= Human rights in Antigua and Barbuda =

Human rights in Antigua and Barbuda comprise a series of rights legally protected by the Constitution of Antigua and Barbuda. Additionally, the Parliament of Antigua and Barbuda has ratified various international conventions and treaties to protect the human rights of its population. If a person in Antigua and Barbuda believes that their constitutional rights have been violated, they may appeal to the Antigua and Barbuda High Court.

== Gender equality ==
Antigua and Barbuda faces significant issues with gender equality. As of December 2020, Antigua and Barbuda has only adopted 44.4% of legal frameworks that protect women's rights, and as of December 2024, only 5.6% of seats in the House of Representatives and 41.2% of seats held in the unelected Senate are held by women. Women have rose to some important political positions in Antigua and Barbuda, such as the former governor-general Louise Lake-Tack, multiple speakers of the House of Representatives, and the current president of the Senate Alincia Williams-Grant. The first woman elected to the House of Representatives was Jacqui Quinn-Leandro in 2004. Discrimination by sex in Antigua and Barbuda is prohibited by section three of the Constitution.

== Freedoms ==

=== Freedom of the press ===
Freedom of the press does not have a particularly reputable history.

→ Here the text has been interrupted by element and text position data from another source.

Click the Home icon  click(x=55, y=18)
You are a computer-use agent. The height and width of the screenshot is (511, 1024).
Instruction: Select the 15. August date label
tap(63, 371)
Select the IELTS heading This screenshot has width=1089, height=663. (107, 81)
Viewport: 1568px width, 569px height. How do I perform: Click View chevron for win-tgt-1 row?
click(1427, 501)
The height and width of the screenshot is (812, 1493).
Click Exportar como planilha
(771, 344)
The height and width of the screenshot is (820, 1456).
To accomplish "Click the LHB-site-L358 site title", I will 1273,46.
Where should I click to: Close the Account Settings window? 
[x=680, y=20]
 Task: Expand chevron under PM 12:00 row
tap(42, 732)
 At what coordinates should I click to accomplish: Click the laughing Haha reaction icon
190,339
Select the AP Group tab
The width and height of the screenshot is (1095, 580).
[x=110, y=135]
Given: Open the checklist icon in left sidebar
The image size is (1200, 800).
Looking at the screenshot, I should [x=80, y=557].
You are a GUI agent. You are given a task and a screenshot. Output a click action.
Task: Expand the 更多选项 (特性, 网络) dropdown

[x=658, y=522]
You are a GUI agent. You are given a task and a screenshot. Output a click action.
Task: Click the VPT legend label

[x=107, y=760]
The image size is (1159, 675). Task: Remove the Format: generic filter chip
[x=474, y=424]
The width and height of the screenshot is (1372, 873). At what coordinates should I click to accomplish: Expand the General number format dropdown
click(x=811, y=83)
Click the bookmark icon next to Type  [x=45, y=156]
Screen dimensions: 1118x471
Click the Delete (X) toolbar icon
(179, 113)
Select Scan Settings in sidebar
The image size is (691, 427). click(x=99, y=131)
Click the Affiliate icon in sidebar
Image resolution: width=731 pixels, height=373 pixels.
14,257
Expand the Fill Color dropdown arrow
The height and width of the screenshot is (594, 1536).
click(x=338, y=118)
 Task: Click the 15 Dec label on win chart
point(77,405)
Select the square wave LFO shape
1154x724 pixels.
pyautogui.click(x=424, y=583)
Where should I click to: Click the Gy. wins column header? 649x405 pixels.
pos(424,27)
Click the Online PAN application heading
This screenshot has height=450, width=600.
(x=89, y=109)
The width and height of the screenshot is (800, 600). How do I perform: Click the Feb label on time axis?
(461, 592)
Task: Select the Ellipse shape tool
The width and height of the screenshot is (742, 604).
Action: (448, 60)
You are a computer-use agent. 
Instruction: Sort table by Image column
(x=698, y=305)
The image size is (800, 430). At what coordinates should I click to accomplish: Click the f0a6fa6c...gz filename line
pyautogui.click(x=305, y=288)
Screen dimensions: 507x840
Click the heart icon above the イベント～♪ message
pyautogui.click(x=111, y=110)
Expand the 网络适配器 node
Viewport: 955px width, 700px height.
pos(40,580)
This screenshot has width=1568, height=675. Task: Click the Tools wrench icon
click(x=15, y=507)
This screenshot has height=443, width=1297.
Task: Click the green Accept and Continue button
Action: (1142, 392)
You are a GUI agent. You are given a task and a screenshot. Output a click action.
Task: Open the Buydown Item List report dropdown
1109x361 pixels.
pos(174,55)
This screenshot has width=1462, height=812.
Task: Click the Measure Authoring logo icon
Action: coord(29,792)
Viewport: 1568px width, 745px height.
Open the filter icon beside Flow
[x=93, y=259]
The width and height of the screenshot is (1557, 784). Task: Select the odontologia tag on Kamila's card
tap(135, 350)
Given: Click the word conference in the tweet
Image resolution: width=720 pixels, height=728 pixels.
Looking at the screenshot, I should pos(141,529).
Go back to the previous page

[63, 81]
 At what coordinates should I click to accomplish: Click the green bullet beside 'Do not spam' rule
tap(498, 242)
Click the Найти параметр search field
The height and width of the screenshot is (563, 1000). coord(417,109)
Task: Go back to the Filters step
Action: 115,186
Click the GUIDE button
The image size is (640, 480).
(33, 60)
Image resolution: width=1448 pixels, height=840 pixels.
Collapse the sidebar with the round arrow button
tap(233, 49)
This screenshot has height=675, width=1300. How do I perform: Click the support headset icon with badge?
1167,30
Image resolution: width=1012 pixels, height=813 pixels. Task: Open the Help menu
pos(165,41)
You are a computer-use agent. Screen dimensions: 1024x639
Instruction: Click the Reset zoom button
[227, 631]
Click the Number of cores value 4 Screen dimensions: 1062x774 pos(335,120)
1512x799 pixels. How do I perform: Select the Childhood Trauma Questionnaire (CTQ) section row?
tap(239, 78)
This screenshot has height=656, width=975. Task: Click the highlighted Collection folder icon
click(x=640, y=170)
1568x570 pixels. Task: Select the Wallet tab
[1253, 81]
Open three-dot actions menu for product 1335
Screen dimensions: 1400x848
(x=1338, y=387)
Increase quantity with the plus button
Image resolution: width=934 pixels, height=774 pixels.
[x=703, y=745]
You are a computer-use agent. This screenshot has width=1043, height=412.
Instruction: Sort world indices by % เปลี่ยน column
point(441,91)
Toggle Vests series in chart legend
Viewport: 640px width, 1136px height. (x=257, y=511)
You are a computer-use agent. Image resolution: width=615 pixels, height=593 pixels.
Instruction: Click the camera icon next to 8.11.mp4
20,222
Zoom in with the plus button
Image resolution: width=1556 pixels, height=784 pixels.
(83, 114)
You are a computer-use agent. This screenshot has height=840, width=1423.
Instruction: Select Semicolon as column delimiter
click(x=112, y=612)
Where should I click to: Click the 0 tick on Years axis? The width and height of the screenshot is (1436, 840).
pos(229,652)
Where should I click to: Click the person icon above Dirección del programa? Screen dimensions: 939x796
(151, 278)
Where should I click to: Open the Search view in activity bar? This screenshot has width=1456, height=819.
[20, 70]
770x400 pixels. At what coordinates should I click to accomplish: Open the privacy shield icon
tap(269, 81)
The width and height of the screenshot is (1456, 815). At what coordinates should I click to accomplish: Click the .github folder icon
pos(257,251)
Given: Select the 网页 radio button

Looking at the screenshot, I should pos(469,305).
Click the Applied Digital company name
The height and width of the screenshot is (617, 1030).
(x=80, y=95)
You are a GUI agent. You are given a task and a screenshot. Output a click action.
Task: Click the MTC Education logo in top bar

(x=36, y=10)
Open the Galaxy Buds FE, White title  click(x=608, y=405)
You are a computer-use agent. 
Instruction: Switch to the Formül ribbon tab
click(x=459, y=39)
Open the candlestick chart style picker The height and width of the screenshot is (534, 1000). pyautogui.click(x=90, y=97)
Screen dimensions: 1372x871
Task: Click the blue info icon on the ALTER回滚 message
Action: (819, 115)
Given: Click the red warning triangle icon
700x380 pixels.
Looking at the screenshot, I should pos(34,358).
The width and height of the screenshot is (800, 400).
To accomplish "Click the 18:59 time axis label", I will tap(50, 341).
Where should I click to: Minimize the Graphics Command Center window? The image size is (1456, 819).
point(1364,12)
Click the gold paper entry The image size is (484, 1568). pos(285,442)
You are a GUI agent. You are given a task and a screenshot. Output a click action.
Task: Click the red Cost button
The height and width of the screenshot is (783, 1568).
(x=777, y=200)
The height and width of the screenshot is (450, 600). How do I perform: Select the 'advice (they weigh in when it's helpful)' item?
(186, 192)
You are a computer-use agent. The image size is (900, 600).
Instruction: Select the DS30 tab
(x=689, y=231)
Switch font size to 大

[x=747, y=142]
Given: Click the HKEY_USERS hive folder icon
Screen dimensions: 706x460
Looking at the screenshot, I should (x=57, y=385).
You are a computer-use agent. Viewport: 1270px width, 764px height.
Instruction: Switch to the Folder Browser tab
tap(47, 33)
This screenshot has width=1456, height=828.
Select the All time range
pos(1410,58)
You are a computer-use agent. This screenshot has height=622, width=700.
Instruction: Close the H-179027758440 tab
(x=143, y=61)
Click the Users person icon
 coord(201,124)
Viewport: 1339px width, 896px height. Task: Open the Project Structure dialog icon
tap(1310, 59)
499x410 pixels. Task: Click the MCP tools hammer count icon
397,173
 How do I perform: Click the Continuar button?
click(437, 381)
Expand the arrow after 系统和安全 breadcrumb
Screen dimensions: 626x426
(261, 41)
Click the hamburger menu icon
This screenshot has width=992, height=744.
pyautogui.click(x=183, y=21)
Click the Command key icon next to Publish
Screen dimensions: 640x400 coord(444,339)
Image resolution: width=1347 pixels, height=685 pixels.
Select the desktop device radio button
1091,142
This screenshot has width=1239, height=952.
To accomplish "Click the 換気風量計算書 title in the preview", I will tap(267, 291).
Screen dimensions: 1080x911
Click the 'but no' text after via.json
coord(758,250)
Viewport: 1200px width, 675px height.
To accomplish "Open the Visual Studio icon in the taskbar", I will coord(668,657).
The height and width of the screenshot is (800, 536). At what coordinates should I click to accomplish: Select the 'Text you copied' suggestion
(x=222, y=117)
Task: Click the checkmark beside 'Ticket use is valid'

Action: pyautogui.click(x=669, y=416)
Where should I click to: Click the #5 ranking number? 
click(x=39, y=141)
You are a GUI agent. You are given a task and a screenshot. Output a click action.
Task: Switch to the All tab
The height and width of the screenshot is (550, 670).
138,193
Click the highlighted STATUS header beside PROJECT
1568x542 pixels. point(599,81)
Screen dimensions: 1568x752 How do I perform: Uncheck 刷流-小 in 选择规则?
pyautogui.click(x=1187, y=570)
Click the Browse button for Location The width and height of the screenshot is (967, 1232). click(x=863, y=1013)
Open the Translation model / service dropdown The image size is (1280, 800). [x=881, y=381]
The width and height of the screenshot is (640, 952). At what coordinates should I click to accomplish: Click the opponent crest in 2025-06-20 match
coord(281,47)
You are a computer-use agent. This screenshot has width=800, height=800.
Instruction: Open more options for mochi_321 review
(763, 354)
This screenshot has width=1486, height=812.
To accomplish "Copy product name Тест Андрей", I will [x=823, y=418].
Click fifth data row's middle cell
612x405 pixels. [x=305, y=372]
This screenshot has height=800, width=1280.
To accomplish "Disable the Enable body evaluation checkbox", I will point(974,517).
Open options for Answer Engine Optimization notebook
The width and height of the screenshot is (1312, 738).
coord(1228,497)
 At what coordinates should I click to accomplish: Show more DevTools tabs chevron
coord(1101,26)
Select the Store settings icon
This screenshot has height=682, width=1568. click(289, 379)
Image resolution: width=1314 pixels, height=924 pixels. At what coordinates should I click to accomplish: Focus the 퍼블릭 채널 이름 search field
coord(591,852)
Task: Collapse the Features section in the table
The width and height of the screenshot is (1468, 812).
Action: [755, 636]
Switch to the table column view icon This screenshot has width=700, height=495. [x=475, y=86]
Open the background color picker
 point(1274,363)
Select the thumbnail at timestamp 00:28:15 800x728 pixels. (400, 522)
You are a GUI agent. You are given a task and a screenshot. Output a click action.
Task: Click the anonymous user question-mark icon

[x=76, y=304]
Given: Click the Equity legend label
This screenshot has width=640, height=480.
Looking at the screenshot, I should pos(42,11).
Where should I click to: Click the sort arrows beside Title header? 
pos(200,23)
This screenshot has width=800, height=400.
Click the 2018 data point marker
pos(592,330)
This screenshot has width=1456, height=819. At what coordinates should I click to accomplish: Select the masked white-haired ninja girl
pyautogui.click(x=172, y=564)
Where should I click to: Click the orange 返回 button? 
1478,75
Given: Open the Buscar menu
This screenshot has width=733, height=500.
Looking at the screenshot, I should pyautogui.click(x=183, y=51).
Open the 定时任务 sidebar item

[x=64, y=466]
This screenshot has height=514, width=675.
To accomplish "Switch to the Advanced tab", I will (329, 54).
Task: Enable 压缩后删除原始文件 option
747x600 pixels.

This dates back to before independence, when the Antiguan government under V. C. Bird expelled Bobby Margetson from the associated state for critical claims he made while on broadcast. On 23 July 1982, twenty police officers raided The Outlet, a socialist anti-government newspaper. Later that year, the High Court ruled the raid unconstitutional. The editor of the newspaper, Tim Hector, was later charged with defamation for his comments in the newspaper, although the Privy Council later ruled this action unconstitutional as well. The press continues to be attacked in Antigua and Barbuda, with Prime Minister Gaston Browne frequently suing his political opponents and opposition newspapers for defamation.

=== Freedom of religion ===
Freedom of religion is generally respected in Antigua and Barbuda. However, the present Antigua and Barbuda Labour Party government has used the preamble to the Constitution of Antigua and Barbuda as justification for bringing religion into public schools. After a series of youth violence incidents in 2024, Browne required that all public schools in the country conduct a mandatory Christian prayer in their morning assemblies. Also in 2024, the government established a national day of prayer. The government has expressed a commitment to the protection of the Rastafarians, however.